> **PROBLEM DETAILS**
Select every line in the records below that contains the word "Home" and copy each one out.

> **DATA ENTRIES**

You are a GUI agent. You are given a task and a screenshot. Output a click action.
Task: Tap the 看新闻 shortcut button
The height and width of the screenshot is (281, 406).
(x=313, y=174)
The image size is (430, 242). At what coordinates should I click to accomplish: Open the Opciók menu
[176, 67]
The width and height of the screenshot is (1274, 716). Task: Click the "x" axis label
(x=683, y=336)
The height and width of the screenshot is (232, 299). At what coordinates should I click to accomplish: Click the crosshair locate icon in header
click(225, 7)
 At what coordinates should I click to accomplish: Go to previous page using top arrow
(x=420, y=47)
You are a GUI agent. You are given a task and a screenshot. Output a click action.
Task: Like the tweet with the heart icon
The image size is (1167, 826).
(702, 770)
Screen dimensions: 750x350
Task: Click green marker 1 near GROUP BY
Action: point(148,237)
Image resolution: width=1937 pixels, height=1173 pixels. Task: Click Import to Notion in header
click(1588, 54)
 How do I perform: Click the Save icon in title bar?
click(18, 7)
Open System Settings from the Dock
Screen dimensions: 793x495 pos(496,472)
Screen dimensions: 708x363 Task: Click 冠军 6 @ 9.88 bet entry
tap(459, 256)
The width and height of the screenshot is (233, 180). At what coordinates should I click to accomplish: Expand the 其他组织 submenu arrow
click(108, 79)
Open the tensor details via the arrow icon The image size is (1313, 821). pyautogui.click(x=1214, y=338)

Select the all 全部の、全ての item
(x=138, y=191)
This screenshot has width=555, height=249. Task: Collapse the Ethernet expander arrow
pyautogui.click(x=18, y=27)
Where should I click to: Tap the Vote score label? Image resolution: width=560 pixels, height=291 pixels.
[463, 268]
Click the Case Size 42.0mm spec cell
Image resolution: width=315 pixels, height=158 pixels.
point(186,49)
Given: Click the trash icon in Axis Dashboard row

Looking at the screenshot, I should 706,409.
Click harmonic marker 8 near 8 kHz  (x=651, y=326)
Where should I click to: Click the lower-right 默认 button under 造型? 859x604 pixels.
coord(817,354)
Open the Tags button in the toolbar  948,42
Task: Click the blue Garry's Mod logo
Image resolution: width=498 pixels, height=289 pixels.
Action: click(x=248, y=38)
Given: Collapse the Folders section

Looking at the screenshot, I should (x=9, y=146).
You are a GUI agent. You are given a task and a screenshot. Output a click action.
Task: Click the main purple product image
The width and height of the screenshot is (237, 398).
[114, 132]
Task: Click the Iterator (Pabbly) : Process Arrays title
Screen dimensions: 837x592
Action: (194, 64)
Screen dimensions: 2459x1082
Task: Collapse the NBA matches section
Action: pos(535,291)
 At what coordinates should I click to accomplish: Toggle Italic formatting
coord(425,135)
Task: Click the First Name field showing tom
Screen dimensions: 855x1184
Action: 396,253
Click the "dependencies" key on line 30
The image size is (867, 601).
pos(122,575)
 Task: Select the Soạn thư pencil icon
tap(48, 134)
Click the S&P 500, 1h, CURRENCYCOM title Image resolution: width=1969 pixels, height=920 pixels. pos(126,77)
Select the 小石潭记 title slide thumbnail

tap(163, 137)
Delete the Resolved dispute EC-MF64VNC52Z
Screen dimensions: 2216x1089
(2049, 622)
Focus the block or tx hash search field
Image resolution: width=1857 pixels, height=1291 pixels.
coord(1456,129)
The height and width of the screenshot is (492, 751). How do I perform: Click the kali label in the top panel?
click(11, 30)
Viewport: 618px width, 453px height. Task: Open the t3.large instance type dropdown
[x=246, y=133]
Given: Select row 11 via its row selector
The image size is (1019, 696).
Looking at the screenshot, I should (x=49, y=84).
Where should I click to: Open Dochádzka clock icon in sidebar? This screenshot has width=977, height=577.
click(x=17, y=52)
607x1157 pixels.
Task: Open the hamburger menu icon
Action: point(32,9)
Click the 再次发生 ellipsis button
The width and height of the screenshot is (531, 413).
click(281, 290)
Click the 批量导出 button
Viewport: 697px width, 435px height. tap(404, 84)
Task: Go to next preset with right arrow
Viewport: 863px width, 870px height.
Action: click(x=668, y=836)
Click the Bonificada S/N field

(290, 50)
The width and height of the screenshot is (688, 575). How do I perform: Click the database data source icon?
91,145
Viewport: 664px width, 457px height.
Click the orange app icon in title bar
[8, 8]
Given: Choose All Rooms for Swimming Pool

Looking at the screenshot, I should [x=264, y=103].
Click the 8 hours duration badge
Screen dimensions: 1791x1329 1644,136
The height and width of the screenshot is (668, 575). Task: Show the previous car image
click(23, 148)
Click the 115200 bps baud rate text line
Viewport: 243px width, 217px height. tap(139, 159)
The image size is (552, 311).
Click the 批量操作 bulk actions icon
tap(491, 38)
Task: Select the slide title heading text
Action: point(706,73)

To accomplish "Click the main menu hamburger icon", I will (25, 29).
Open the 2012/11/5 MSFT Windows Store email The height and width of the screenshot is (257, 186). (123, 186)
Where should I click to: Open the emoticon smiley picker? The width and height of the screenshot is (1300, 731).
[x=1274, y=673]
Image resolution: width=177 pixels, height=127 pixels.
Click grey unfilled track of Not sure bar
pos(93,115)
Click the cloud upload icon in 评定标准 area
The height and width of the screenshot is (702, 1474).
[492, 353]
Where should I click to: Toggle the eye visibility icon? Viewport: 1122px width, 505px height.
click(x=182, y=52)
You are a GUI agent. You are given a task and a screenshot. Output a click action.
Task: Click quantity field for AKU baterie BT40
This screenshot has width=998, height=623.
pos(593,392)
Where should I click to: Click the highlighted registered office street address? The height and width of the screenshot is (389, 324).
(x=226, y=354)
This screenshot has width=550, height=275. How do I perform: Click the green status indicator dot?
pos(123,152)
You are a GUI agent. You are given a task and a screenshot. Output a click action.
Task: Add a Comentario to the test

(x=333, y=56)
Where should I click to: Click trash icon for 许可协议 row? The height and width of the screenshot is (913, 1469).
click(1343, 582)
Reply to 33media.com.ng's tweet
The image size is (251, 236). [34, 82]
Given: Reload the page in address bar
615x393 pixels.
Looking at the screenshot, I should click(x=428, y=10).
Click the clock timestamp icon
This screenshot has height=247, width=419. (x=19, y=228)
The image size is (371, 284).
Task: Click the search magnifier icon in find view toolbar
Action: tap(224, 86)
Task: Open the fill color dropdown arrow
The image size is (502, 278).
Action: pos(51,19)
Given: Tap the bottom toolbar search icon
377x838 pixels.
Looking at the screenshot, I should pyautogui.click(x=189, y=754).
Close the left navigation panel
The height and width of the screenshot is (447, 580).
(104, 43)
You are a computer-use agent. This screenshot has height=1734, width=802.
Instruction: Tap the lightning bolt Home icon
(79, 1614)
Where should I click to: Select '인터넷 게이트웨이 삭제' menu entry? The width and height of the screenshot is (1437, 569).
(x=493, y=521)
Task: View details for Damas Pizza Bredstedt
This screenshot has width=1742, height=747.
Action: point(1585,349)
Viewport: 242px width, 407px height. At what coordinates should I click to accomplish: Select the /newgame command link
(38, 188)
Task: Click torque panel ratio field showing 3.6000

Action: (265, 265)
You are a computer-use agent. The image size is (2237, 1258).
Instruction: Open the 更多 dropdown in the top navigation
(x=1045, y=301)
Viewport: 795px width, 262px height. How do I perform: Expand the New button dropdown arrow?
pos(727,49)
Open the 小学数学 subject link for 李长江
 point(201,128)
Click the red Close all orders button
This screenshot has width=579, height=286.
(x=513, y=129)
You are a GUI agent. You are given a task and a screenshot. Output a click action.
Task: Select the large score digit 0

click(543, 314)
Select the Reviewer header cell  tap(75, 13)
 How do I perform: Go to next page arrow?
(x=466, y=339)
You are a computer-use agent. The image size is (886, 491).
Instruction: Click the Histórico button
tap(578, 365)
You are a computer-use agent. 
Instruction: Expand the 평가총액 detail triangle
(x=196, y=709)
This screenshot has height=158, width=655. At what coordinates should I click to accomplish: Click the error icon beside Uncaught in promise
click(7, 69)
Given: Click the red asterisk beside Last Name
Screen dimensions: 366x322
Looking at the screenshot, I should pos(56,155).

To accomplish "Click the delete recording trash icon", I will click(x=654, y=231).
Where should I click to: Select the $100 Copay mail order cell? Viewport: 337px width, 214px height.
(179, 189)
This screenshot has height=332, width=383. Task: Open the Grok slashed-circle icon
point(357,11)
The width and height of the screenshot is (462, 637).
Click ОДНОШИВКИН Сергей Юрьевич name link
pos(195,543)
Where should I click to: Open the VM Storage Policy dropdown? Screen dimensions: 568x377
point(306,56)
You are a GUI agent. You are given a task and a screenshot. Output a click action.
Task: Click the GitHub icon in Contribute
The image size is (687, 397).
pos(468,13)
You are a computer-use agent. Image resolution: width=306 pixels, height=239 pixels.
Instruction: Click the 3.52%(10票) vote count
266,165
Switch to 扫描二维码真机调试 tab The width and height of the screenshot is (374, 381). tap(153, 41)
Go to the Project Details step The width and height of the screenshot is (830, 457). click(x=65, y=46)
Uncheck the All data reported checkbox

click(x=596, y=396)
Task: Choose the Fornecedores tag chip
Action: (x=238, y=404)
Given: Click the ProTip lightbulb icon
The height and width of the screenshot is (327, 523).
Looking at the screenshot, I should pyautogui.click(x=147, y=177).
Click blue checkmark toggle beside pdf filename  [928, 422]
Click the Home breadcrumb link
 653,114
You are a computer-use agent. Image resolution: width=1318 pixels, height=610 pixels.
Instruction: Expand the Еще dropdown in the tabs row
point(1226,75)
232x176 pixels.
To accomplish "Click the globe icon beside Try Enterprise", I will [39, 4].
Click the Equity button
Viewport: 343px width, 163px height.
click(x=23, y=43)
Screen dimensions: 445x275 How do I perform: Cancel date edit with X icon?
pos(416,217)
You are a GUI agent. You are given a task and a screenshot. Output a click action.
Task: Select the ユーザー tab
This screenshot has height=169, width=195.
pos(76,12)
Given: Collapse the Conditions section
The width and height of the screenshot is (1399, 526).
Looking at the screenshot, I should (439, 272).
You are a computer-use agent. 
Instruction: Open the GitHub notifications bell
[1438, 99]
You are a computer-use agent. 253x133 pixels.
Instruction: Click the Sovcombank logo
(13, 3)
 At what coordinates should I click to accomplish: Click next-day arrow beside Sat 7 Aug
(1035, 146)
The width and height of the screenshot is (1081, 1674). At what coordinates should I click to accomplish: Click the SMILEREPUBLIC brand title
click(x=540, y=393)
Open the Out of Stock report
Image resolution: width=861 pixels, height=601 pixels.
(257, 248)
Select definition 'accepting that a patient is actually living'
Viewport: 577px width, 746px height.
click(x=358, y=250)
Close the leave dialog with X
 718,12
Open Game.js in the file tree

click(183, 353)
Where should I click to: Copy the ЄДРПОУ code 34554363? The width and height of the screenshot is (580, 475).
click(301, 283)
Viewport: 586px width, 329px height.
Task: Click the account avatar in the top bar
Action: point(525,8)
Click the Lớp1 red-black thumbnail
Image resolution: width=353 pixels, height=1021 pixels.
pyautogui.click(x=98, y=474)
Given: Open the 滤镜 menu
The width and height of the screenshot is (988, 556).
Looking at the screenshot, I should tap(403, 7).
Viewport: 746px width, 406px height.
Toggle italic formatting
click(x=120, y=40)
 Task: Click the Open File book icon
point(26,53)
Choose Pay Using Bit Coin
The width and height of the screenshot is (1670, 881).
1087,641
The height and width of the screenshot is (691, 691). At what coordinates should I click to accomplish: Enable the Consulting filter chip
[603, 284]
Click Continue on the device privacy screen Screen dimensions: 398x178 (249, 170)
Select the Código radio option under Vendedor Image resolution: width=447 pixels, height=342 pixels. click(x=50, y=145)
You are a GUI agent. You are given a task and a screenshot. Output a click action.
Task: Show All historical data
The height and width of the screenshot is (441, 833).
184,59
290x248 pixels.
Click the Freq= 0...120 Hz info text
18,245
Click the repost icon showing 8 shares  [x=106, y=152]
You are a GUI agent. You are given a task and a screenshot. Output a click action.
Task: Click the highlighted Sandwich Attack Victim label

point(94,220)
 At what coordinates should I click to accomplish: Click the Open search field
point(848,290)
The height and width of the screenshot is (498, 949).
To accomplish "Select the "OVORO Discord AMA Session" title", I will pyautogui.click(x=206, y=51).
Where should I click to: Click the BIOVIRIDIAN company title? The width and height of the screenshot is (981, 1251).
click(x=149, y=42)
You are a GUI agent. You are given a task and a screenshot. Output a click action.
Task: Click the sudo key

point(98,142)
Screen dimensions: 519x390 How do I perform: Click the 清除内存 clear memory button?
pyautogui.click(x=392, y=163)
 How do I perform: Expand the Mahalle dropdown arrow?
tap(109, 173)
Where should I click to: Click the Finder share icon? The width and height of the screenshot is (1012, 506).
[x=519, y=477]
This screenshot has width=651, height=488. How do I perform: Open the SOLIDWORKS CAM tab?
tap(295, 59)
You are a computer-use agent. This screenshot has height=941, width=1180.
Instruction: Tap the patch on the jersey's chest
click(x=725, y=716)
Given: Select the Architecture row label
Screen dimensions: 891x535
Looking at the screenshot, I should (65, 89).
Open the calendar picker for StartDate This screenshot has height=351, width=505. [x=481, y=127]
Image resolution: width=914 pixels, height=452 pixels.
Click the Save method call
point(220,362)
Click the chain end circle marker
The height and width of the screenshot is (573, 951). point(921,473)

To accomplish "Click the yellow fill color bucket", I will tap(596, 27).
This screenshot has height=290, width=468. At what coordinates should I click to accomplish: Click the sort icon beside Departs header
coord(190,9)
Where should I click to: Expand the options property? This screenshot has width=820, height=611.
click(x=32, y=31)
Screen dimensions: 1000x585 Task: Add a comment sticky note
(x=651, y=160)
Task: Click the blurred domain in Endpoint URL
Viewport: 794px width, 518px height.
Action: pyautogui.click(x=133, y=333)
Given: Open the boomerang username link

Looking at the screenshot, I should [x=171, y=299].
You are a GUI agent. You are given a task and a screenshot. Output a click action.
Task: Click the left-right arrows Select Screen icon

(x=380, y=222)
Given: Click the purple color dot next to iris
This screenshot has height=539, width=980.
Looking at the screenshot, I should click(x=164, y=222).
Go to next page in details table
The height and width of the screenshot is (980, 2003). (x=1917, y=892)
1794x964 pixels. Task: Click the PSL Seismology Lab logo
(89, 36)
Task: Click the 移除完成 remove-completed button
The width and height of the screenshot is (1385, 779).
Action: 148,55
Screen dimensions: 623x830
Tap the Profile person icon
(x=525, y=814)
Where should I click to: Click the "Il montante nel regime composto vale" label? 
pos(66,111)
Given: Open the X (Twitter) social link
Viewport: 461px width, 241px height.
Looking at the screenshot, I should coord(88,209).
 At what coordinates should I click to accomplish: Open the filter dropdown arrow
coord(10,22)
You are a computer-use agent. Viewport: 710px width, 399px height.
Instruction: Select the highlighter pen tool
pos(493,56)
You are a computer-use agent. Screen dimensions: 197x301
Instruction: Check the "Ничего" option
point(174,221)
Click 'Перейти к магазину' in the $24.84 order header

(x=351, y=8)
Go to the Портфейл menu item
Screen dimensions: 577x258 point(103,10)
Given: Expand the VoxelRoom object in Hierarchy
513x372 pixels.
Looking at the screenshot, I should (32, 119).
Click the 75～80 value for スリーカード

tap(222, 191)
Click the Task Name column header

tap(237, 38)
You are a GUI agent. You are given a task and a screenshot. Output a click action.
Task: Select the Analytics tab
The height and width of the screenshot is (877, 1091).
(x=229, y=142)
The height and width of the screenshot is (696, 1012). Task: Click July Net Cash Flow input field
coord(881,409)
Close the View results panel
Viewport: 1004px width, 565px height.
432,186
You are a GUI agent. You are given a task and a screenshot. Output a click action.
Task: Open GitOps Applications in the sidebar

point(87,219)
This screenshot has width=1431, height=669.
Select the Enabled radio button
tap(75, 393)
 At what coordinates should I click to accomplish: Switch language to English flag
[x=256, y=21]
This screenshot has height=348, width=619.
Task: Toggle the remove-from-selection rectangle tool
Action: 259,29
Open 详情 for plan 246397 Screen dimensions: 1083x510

> **WORKED SOLUTION**
Instruction: Tap the lightning bolt Home icon
Click the Home breadcrumb link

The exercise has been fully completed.